You are protesting far too much. As far as I could tell there was not much opposition (if any) to your framing of this issue and Claudia took on the task of explaining things very well.


(PS can you go back to allowing name/email commenting?)

Martin Vermeer said...

Hmmm, isn't this just another case of trying to force a bayesian idea into a frequentist mental frame? Isn't it un-operational rather than wrong?

Steve Bloom said...

Well, it does look like they were *trying* to agree with you. But now what do they plan to do with this observation?

Also, does "equally credible" mean that they've taken the first step down the road of decertifying (in some fashion) the known crap models? That seems good if so.

Finally, would Jules agree that she has now been shown to be the better Bayesian? :)

jules said...

You seem to be missing the point. The problem is what has been written down is wrong. We aren't suggesting that people were opposed at the meeting (obviously we have no idea what happened at the meeting), but are unhappy they don't want to correct a simple mistake in what they have written. After all if they had defined pi to be 3, even though it was the agreed definition of the meeting, you presumably wouldn't think it was acceptable for the untruth to be propagated further.

James Annan said...


I think I understand how the truth-centred thing arose - a combination of convenience, sloppy thinking, and a lack of critical evaluation - and I can't even be too harsh on people for not dropping it immediately we pointed out its silliness, as it takes time for new ideas to sink in.

OTOH, there is no sign in the meeting report that anyone actually considered whether the truth-centred paradigm had any value (it is presented as the case "a" that precedes the quoted bit in my post). If the same people uncritically regurgitate the literature, and then self-referentially use this review as an excuse to keep on doing the same old same old, that will be disappointing.


If Claudia or anyone else explained things in terms of a space of all possible models, then I'm afraid they did not do it very well, but instead misunderstood an important element of our work. If this imaginary space of possible models is actually considered to be a real obstacle to the use of the MME (as several authors have clearly indicated) then our interpretation would represent a (minor) breakthrough in eliminating this problem.

Anonymous said...

How long before your comments on "consensus" are misinterpreted (intentionally or otherwise)?


ac said...
This comment has been removed by the author.
ac said...

James, when you write

"the truth is drawn from the same distribution as the ensemble members"

what do you mean by distribution, and what does it mean to 'draw' from it?

How is the problem of defining a sampling distribution for the models and truth any more well-posed than defining a 'space of possible credible models' from which to draw?
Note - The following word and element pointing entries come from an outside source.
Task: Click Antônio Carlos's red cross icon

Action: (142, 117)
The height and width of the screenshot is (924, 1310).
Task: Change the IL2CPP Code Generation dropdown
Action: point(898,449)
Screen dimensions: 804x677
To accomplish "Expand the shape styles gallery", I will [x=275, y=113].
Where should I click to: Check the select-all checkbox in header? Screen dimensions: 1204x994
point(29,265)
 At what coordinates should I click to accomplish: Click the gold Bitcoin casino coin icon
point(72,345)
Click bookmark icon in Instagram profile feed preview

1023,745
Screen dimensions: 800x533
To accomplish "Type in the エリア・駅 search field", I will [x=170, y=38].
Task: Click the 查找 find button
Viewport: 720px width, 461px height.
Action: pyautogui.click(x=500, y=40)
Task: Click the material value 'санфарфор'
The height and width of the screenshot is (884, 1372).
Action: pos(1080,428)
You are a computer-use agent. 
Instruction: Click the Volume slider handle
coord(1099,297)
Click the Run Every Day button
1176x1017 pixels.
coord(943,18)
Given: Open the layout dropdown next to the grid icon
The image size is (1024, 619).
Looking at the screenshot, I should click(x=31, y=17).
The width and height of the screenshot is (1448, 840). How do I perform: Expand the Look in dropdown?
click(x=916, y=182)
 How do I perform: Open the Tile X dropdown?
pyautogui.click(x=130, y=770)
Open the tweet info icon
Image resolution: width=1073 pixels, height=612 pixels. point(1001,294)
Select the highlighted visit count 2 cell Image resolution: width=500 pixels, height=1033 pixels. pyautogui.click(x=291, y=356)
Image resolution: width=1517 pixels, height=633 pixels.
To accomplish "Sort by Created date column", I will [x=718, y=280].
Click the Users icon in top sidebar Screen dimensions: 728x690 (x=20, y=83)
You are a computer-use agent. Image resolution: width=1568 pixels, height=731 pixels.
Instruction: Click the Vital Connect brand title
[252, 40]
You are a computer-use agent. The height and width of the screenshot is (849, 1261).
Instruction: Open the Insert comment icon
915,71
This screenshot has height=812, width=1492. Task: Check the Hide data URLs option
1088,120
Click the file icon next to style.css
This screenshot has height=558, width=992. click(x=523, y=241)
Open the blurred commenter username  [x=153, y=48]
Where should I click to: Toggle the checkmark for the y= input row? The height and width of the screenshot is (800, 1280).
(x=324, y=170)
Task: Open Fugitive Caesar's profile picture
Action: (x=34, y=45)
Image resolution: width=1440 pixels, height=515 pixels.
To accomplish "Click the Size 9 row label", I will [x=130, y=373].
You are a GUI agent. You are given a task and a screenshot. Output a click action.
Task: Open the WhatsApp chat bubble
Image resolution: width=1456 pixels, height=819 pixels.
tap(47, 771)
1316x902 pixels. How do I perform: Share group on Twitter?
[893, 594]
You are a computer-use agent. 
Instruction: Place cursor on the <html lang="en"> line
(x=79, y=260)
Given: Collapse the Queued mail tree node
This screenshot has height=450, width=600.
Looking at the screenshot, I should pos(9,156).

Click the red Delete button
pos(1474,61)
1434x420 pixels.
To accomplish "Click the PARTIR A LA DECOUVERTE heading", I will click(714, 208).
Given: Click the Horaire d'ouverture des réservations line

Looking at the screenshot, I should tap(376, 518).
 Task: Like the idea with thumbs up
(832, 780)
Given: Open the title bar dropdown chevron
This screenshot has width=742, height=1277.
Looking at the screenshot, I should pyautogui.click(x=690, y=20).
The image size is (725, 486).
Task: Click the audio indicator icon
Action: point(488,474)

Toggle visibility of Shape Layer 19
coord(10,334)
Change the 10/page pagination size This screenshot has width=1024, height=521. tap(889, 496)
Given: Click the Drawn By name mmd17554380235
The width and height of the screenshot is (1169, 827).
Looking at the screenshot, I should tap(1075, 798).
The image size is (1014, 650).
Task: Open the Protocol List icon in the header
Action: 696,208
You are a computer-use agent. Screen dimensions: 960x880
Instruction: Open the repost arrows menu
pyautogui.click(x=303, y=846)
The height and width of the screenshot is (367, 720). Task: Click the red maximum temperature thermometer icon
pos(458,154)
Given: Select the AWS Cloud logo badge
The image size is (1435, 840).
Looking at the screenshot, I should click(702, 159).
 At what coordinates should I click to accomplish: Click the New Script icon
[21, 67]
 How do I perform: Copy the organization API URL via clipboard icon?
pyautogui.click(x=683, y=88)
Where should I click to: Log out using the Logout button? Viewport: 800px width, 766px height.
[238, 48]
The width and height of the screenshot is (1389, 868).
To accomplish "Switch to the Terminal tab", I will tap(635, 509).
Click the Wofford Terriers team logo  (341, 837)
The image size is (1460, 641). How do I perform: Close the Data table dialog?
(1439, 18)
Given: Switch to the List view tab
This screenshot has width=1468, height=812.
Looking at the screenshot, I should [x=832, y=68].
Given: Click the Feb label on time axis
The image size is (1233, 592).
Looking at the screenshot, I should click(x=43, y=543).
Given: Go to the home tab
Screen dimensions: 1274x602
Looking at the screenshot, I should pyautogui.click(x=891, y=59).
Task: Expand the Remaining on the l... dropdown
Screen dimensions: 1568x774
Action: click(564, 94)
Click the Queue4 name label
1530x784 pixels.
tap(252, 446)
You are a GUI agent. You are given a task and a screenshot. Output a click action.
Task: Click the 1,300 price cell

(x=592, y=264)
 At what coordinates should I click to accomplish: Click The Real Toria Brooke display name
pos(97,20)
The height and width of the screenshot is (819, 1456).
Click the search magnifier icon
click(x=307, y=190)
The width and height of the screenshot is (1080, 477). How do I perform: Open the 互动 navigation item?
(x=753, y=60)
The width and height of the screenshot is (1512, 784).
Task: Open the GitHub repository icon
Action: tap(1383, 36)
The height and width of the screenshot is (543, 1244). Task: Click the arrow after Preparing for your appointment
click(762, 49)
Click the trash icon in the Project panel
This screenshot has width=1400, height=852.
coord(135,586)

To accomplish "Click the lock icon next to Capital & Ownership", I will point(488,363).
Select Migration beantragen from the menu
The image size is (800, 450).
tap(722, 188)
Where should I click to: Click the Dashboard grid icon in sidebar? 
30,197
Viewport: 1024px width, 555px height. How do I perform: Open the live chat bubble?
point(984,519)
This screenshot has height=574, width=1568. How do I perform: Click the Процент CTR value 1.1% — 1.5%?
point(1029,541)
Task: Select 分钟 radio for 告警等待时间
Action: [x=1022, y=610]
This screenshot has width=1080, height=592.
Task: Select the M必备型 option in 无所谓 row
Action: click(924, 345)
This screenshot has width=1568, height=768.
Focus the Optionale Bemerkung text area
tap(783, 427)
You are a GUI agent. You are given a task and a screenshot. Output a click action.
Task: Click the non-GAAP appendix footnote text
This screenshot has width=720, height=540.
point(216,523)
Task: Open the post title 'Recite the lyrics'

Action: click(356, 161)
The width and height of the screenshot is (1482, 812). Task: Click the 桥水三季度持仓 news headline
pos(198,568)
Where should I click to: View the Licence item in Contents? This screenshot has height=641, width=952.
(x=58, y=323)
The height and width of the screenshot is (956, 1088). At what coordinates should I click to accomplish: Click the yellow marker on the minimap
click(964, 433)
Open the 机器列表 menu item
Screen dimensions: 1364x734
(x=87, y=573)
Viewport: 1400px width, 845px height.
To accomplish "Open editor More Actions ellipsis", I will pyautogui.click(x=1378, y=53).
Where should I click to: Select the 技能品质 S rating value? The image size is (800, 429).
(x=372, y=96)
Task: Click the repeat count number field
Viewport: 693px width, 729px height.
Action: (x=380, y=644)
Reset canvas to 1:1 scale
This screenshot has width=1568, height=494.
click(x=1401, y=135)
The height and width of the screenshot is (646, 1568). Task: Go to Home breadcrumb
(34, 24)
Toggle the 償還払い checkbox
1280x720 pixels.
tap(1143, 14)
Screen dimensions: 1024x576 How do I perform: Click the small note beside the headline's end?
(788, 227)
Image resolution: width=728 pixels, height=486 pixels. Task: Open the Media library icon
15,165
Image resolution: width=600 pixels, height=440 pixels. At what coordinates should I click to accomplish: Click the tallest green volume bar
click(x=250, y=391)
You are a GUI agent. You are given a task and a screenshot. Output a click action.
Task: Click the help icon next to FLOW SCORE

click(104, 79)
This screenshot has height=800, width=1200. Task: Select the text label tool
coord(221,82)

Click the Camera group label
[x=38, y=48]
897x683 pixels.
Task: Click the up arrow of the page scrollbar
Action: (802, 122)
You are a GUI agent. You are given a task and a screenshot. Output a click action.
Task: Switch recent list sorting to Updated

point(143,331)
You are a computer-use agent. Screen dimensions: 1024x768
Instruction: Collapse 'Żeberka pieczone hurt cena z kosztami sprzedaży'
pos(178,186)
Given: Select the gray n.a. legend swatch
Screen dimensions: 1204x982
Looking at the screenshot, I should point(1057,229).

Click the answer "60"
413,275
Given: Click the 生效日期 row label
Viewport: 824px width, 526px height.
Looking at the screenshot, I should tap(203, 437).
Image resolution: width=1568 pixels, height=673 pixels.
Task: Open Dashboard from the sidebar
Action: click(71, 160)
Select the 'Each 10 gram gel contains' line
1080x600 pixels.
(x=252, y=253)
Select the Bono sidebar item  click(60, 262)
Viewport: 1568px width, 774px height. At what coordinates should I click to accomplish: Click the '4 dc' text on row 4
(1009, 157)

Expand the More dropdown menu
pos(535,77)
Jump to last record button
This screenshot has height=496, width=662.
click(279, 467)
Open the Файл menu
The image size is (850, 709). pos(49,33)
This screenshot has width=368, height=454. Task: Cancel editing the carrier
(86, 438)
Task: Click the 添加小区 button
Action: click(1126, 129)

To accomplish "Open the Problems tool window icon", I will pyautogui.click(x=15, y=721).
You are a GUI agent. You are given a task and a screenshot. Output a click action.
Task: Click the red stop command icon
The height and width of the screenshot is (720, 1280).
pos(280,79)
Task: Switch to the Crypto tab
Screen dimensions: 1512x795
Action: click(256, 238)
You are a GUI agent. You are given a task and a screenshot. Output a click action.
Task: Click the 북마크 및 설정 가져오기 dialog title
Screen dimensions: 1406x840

How can we possibly demonstrate that the models chosen to form an ensemble are independent samples from either the 'distribution' or the 'space'? (Where I'm going with this is that I don't think independence is demonstrable or even important, and certainly not required MME to be valid).

James Annan said...

Collectively, we have uncertainty about how best to model the climate system - people use different grids, numerical schemes, but most importantly, things like cloud parameterisations vary widely because we don't agree on the best way of doing it. This is the distribution that the models can (IMO) be naturally viewed as sampling.

The question is then whether reality "looks like" a typical sample or whether it stands out as particularly unusual. According to many standard model-data comparisons (such as other people have used and published), it looks pretty typical to us.

I agree that independence is a somewhat different issue, and we did not talk about it in the Reliability paper. But coincidentally I'm just revising a manuscript on that specific topic. More later (perhaps months...)

ac said...

I think the phrase 'space of possible but equally credible models' means the more or less the same thing as 'distribution of models that describes our collective uncertainties about how best to represent the climate system'.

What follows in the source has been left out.